** Short exercise 1 **
According to the passage about Atherton, what does he drink at his local pub in Didsbury?

** Source document **
[start]
However, not all Atherton's trousers have dirty pockets because of their souvenir value. His flat in the South Manchester area of Didsbury is a monument to his bachelor life, and he has only just discovered - after five years - that there is a launderette just down the road that will do his washing for a fiver. "I usually bundle it into the car and take it to my mum," he said, "or dump it on the dressing room attendant at Old Trafford."

He has a tendency to be scruffy ("I'm one of those blokes who would even look awful in a pounds 1,000 suit") and dislikes formal occasions, preferring to unwind in his local pub in Didsbury with a pint of Marston's Pedigree and a ploughman's. Whether or not the TCCB thought they were appointing a studious Oxbridge type when they made him captain, Atherton is actually a rough edged (personably so) Manchester grammar school boy without an air or grace upon his person.

As for how long he will remain captain if results do not pick up, he is no doubt that it will not be indefinitely. "Sometimes a captain has very little control over his own destiny. For instance, when we played New Zealand at Trent Bridge last summer, a blind man could have done the job. When we played Australia at Brisbane, Mike Brearley wouldn't have made an ounce of difference.

"I feel a lot of personal responsibility for results, and if they are not good, well . . . One thing I'm not, though, is the sort of bloke who throws in the towel."
[end]
Rows showing where targets appear
[start]
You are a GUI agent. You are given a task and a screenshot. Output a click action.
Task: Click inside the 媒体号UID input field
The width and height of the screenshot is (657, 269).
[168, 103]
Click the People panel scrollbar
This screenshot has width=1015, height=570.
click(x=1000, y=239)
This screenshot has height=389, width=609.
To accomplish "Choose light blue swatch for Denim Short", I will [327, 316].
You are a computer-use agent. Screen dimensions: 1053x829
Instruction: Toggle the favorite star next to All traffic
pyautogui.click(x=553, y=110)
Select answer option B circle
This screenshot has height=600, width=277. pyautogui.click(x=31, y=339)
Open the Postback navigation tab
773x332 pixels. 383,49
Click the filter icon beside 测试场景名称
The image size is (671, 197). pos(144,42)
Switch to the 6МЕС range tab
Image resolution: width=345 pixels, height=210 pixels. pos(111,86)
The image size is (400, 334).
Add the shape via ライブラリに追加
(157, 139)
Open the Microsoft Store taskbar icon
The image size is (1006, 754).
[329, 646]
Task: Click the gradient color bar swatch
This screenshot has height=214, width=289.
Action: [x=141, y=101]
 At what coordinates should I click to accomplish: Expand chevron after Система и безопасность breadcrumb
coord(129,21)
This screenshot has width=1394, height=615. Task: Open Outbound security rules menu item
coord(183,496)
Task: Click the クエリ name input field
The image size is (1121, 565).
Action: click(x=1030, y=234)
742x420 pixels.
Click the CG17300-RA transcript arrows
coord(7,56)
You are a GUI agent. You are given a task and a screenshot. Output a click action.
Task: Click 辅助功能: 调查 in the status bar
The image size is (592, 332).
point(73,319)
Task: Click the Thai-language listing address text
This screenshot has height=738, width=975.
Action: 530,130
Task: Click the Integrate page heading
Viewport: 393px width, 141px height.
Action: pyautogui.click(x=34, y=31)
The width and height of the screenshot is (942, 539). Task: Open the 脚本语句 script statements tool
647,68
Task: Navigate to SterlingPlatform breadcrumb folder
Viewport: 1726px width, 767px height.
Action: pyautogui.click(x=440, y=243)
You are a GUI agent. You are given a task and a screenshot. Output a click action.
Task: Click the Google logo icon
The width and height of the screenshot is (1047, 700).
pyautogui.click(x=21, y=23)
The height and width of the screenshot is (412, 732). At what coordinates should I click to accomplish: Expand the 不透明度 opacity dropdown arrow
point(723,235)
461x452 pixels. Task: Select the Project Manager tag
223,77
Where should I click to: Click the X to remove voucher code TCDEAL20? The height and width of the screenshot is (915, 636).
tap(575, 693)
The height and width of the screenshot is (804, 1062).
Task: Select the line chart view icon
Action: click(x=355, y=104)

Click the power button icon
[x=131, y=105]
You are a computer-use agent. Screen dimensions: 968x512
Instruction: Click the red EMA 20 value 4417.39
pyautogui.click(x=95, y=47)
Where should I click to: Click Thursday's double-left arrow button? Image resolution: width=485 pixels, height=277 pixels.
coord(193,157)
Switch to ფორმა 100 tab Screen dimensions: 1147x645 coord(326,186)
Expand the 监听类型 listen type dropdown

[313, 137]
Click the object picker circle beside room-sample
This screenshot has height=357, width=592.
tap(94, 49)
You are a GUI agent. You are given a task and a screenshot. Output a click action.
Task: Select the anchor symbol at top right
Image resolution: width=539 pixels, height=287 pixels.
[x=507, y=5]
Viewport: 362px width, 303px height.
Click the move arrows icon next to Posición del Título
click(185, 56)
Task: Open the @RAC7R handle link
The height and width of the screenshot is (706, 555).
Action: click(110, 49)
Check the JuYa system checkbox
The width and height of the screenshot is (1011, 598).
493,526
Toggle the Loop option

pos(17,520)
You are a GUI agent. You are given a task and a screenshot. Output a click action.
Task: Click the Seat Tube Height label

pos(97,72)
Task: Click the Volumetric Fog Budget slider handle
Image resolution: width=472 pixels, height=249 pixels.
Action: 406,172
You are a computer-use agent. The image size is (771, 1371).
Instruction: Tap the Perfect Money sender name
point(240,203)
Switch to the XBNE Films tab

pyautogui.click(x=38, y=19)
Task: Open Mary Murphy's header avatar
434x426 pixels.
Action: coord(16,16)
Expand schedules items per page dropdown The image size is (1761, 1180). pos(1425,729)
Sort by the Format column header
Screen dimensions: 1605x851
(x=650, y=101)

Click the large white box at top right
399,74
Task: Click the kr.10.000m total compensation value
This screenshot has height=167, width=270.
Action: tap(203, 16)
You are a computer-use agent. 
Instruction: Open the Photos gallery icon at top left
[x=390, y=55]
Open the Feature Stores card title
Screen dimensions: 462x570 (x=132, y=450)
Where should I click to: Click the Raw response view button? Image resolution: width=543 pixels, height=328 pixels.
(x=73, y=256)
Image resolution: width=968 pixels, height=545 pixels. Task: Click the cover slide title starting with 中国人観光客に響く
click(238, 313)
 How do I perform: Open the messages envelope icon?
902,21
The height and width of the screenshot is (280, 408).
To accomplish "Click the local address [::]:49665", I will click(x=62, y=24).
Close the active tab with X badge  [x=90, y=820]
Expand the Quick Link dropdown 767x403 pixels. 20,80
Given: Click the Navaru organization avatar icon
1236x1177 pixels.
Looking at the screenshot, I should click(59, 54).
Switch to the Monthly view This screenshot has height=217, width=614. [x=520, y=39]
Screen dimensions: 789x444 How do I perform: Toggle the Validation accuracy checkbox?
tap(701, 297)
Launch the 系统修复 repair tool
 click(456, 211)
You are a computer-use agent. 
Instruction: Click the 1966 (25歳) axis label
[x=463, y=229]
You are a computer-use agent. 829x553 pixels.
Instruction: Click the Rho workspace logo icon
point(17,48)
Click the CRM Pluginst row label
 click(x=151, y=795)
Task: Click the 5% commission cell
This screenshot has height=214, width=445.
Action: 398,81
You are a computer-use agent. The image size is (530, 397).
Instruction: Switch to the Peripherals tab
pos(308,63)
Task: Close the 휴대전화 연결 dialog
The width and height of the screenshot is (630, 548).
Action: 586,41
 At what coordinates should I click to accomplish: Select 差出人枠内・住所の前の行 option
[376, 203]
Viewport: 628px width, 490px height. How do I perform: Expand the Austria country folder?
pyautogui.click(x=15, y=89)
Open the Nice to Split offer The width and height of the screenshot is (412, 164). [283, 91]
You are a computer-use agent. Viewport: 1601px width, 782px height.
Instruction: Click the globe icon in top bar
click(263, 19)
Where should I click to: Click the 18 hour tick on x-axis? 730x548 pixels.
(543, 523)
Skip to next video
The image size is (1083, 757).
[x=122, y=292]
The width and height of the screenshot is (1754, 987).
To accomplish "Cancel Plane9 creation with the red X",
[end]
** Short exercise 2 **
Return every line of the entries that contains the string "right".

** Expected output 1 **
A pint of Marston's Pedigree.

** Expected output 2 **
Task: Select the anchor symbol at top right
Click the large white box at top right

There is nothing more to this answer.